# Win 37A 12ga Single Shot seeking info/value



## The Norseman (Jan 8, 2005)

Rummage Sale near by this morning. Thought I'd quick stop in to see what they had.

I asked if they had any Fly Fishing stuff, "Yep two Rods/Reels in the Garage corner.

Seen the Fly Rods at the same time spied a Single Shot Shotgun on near by table.
Sorta recognized it.

Unbelievable! a Winchester Model 37A Gold Trigger 12Ga Break Open Single Shot.
$100 it said, snatched it up with the Fly Rods/Reels.

The significant of the Winchester was that as a young man, I once had the "Long Tom"
version. Traded it off at some point.

Kept telling the Owner, I couldn't believe I found this. Told Owner not to worry,
it was going to a Good Home and would be well taken care of.

Several hours later, among errands and chores, just got done cleaning it up some.
Has been Used, a few Blemishes, some Finish is issues, but Hey! it's mine now.

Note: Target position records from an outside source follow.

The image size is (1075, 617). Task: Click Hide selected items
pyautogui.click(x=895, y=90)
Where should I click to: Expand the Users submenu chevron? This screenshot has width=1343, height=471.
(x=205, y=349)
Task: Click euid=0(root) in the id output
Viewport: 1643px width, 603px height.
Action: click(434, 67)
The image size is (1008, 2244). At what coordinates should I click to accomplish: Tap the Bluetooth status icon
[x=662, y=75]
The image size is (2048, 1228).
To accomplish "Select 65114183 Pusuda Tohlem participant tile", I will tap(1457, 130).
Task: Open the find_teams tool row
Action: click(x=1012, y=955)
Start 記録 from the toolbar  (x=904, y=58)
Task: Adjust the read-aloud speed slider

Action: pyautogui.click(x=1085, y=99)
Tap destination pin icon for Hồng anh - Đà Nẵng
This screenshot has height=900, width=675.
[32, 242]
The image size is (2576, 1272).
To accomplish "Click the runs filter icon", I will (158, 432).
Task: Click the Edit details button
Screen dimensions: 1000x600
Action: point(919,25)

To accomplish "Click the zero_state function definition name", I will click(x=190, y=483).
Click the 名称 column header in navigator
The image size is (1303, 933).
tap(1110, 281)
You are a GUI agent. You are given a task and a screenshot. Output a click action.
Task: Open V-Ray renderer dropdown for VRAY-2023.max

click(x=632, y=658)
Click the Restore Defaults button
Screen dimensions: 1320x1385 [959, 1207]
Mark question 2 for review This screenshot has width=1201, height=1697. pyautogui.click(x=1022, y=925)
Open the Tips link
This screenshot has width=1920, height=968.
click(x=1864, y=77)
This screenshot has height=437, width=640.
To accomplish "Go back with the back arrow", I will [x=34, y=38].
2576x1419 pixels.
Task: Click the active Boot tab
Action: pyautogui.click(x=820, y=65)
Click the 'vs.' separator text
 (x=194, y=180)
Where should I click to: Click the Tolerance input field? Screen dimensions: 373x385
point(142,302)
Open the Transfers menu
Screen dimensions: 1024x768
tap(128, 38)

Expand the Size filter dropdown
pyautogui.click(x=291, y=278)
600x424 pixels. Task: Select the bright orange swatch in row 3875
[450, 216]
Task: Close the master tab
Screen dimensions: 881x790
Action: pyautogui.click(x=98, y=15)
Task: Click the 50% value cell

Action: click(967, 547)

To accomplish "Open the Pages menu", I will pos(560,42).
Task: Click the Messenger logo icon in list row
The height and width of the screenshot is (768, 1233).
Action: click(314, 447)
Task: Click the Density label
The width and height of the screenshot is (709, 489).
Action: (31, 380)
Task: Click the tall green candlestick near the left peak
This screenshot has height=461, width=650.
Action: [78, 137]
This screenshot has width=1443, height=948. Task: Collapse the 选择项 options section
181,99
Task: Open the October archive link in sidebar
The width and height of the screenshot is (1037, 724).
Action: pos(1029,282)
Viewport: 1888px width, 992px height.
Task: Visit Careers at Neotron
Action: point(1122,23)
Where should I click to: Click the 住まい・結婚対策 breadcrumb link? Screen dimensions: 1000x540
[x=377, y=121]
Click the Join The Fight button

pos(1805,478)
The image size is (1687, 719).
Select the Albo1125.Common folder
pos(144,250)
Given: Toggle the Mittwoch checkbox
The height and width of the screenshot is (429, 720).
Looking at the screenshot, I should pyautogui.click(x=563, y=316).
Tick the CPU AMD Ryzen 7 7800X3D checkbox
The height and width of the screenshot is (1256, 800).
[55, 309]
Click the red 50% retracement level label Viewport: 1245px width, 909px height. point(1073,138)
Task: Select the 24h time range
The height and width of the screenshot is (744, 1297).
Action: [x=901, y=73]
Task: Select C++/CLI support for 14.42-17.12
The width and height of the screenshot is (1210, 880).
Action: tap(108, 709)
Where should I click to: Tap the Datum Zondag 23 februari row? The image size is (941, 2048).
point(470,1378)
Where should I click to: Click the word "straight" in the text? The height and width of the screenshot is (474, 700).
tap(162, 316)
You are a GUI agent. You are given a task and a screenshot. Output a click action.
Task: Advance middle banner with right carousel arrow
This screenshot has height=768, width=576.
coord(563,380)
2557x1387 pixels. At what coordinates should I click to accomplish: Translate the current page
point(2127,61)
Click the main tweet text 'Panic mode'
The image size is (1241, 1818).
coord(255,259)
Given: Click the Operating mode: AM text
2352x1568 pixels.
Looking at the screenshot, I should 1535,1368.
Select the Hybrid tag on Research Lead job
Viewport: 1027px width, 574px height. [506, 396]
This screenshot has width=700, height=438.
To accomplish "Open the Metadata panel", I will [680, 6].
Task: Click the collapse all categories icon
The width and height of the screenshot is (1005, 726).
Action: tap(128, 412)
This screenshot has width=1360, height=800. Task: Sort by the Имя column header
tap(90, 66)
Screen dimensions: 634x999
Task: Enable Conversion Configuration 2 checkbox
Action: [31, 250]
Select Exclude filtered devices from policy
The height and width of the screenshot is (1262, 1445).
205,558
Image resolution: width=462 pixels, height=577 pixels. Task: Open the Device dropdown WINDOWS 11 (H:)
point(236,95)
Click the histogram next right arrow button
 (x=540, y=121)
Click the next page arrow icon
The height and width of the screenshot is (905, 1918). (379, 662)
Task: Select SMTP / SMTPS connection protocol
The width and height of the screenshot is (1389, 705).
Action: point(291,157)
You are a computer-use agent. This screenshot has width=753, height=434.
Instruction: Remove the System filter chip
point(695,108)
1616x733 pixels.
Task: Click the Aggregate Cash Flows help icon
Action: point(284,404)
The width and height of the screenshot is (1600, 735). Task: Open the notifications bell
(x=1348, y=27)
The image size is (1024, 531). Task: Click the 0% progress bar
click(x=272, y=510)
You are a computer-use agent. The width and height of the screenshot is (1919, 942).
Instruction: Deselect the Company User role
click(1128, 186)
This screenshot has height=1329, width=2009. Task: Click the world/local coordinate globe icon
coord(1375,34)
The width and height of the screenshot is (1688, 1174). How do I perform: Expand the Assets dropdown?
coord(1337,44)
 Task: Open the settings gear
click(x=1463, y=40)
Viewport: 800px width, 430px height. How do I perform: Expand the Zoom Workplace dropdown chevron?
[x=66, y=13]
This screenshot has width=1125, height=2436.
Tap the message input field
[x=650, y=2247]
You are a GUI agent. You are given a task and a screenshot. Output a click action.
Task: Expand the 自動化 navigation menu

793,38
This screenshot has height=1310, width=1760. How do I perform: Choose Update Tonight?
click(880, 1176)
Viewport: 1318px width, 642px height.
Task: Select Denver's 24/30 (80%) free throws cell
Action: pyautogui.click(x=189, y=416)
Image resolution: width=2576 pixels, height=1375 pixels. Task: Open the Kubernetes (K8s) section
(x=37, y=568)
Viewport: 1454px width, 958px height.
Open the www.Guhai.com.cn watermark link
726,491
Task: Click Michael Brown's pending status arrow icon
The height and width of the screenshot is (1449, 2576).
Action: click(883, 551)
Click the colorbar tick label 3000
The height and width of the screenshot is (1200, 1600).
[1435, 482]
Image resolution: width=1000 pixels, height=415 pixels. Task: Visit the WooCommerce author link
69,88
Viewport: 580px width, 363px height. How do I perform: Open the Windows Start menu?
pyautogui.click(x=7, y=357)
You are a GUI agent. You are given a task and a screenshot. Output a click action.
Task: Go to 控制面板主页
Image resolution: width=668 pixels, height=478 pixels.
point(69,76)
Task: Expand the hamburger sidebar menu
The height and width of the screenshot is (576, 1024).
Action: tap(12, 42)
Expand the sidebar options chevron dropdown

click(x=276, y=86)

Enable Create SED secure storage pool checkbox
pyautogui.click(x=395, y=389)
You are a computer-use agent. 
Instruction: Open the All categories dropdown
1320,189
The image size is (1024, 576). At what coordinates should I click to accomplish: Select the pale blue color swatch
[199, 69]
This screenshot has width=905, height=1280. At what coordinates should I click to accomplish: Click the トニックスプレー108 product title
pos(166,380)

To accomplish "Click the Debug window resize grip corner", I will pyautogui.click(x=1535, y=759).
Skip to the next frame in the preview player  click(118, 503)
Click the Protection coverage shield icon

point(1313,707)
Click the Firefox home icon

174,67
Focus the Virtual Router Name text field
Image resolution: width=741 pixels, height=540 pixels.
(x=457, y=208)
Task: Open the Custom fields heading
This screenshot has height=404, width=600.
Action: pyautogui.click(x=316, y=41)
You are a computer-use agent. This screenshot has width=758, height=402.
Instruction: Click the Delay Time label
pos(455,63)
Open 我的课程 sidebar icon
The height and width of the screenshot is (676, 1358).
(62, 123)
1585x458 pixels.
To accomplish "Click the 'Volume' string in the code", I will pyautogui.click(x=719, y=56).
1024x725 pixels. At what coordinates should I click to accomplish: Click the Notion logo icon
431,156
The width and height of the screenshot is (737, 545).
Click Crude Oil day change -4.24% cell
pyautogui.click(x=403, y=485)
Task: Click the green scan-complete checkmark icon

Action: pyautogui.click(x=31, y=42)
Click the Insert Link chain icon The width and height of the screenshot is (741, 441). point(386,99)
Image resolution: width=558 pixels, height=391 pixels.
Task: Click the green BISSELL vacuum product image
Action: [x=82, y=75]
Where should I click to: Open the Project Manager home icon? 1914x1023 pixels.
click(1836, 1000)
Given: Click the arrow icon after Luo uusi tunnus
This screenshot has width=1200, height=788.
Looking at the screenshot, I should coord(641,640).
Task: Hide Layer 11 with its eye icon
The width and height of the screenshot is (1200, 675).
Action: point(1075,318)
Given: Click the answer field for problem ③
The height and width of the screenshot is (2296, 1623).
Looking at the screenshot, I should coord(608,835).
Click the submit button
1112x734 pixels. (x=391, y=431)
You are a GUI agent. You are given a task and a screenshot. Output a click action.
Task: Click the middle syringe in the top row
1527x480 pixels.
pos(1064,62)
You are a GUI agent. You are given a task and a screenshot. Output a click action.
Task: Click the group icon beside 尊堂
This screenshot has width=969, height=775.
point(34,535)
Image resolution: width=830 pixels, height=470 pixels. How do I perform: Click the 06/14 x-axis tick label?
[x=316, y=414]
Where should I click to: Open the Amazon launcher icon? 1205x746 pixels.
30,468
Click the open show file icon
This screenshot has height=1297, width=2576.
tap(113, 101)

Mechanically great shape, all works, and Bore did swab out shiny. Trigger pull is
really good too! Unbelievable.

Cleaned up the South Bend Fly Reels too. Haven't got to the Fly Rods yet.

This 37A has a few slight Cosmetic items, but Mechanically Sound, and Bright Bore,
beautiful pressed checkered panels, defiantly Shooter Grade.

Is there something Special about the Winchester 37A Gold Trigger 12ga 32"Bbl full choke?

It is Roll Marked "Made in Canada". Serial Number is C671xxx. Circa late '70s?

Not much out there about them.

Thank you in advance.


----------



## Sasha and Abby (May 11, 2004)

cool old classic... :beer:


----------